Patients. Eleven women and 10 men with multifocal urothelial carcinomas of the urinary tract underwent surgical excision of their tumors from 1993 to 2003. The patients had a mean age of 69 years (range, 44-86 years). All patients had two or more urothelial carcinomas. The 2004 WHO bladder tumor classification criteria were used for grading (29). The tumors were classified as high-grade in 15 patients and low-grade in 6 patients. Pathologic staging was done according to the 2002 tumor-lymph node-metastasis classification system (30). Six patients had stage pTa lesions; seven patients had pT1 lesions; four patients had pT2 lesions; and four patients had pT3 lesions. The mean diameter of the largest tumor was 2.6 cm (median, 2.0 cm; range, 1.2-6.0 cm).

Tissue samples and microdissection. Archival surgical materials from 21 patients with urothelial carcinoma of the urinary bladder (11 female patients and 10 male patients) having two or more separate tumors within the urinary tract accessioned from 1993 to 2003 were retrieved from the surgical pathology files of the Department of Pathology and Laboratory Medicine of the Indiana University School of Medicine (Indianapolis, IN), the Department of Pathology of Case Western Reserve University (Cleveland, OH), and the Department of Pathology of Corboda University (Corboda, Spain). All multifocal tumors were at least 1 cm apart in the urinary tract. This study included a total of 58 separate urothelial carcinomas, including 37 tumors of the urinary bladder, 12 tumors of the ureter, and 9 tumors from the renal pelvis. Eight patients had multifocal urothelial carcinomas only in the urinary bladder; nine patients had multifocal tumors involving both the urinary bladder and the upper urinary tract (ureter and/or renal pelvis); and four patients had multifocal tumors only in the upper urinary tract.

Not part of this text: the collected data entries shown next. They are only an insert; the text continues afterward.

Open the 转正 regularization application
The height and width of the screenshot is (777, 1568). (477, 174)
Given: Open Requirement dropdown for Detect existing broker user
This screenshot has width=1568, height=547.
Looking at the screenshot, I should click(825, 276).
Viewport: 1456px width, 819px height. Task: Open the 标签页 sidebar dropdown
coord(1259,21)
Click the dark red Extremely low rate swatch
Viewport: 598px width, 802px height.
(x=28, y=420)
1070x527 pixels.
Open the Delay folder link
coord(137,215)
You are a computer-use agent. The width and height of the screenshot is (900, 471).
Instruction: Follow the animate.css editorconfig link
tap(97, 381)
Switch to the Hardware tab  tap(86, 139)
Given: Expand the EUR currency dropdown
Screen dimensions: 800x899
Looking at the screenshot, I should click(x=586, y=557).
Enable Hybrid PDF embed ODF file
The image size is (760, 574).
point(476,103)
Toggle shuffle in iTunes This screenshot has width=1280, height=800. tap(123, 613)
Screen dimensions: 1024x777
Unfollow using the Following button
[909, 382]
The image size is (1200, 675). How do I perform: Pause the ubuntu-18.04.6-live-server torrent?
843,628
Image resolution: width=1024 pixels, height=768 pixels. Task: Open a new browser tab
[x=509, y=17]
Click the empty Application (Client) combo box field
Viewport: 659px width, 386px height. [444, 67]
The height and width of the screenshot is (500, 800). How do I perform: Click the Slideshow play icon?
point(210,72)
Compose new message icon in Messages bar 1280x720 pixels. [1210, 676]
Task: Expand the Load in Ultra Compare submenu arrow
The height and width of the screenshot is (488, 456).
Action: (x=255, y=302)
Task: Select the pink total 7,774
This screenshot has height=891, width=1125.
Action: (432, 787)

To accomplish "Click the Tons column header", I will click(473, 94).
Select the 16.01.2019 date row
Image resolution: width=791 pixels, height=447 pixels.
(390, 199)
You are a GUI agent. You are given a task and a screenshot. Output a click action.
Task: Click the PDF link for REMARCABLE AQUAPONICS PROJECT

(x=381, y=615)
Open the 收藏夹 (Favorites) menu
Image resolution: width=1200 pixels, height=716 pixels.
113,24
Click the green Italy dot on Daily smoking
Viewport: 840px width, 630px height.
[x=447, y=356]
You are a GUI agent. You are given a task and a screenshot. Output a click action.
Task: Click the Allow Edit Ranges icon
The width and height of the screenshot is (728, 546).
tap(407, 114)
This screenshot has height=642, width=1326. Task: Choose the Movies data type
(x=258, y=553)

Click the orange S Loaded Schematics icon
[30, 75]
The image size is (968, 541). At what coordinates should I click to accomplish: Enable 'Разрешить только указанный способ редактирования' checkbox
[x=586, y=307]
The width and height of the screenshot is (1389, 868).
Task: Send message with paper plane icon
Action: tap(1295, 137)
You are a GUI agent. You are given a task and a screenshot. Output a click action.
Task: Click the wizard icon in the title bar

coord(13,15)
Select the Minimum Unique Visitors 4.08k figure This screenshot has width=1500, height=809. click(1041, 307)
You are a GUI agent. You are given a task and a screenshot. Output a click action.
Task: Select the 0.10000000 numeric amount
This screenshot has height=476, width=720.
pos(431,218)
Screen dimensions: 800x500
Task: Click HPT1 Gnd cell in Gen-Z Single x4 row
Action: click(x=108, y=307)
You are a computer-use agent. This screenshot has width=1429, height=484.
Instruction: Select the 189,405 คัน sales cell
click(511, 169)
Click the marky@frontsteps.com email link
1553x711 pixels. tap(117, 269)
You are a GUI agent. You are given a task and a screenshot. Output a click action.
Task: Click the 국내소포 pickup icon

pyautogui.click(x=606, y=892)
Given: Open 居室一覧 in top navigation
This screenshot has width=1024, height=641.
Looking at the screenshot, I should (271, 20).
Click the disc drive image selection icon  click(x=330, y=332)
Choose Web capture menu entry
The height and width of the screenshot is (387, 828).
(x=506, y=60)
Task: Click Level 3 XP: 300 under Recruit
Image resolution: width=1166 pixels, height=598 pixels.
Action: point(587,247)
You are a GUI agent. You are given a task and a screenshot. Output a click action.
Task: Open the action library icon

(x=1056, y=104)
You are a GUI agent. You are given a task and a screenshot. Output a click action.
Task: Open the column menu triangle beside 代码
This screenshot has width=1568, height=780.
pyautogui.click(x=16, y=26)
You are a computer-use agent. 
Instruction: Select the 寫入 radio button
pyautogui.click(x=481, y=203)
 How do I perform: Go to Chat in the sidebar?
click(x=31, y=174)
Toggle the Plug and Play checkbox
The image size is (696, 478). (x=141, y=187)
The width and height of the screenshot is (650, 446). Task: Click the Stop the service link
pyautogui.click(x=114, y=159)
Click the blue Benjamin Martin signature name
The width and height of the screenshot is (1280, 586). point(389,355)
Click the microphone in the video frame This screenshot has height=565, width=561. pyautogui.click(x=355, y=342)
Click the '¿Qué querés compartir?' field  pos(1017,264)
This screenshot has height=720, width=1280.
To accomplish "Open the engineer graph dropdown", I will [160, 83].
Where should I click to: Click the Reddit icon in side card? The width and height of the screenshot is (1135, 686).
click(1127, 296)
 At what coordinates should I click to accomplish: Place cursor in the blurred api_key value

Histologic sections were prepared from formalin-fixed, paraffin-embedded tissue and were stained with H&E for microscopic evaluation. Laser-assisted microdissection of the separate tumors was done (Fig. 1) using a PixCell II Laser Capture Microdissection system (Arcturus Engineering, Mountain View, CA), as previously described (3133). Approximately 400 to 1,000 cells of each tumor were microdissected from the 5-μm histologic sections. Normal tissue from each case was microdissected as a control.

Fig. 1.

Laser microdissection of urothelial carcinoma from patients with multifocal urothelial tumors. A, tumor before microdissection; B, tumor after microdissection; C, laser-captured urothelial carcinoma cells.

Fig. 1.

Laser microdissection of urothelial carcinoma from patients with multifocal urothelial tumors. A, tumor before microdissection; B, tumor after microdissection; C, laser-captured urothelial carcinoma cells.

Close modal

Detection of loss of heterozygosity. The dissected cells were deparaffinized with xylene and ethyl alcohol. PCR was used to amplify genomic DNA at three specific loci on two different chromosomes: 9p21-22 (D9S171 and IFNA) and 17p13 (TP53). Previous studies have shown that loss of heterozygosity (LOH) at these loci occurs frequently in urothelial carcinoma (11, 34). D9S171 and IFNA include region of the putative tumor suppressor gene p16. There is no significant difference in the frequency of chromosome 9 alterations between upper and lower tract tumors (20). Alterations of chromosome 9 are one of the earliest and most frequent events in papillary urothelial carcinogenesis (23, 35). The TP53 locus corresponds to the gene encoding the p53 protein. Mutations of the p53 gene are the most common genetic abnormalities in cancer (36). PCR amplification and gel electrophoresis were done as previously described (32, 33, 37). The criterion for allelic loss was complete or nearly complete absence of one allele in tumor DNA (32, 33, 3743). PCRs for each polymorphic microsatellite marker were repeated at least twice from the same DNA preparations and the same results were obtained.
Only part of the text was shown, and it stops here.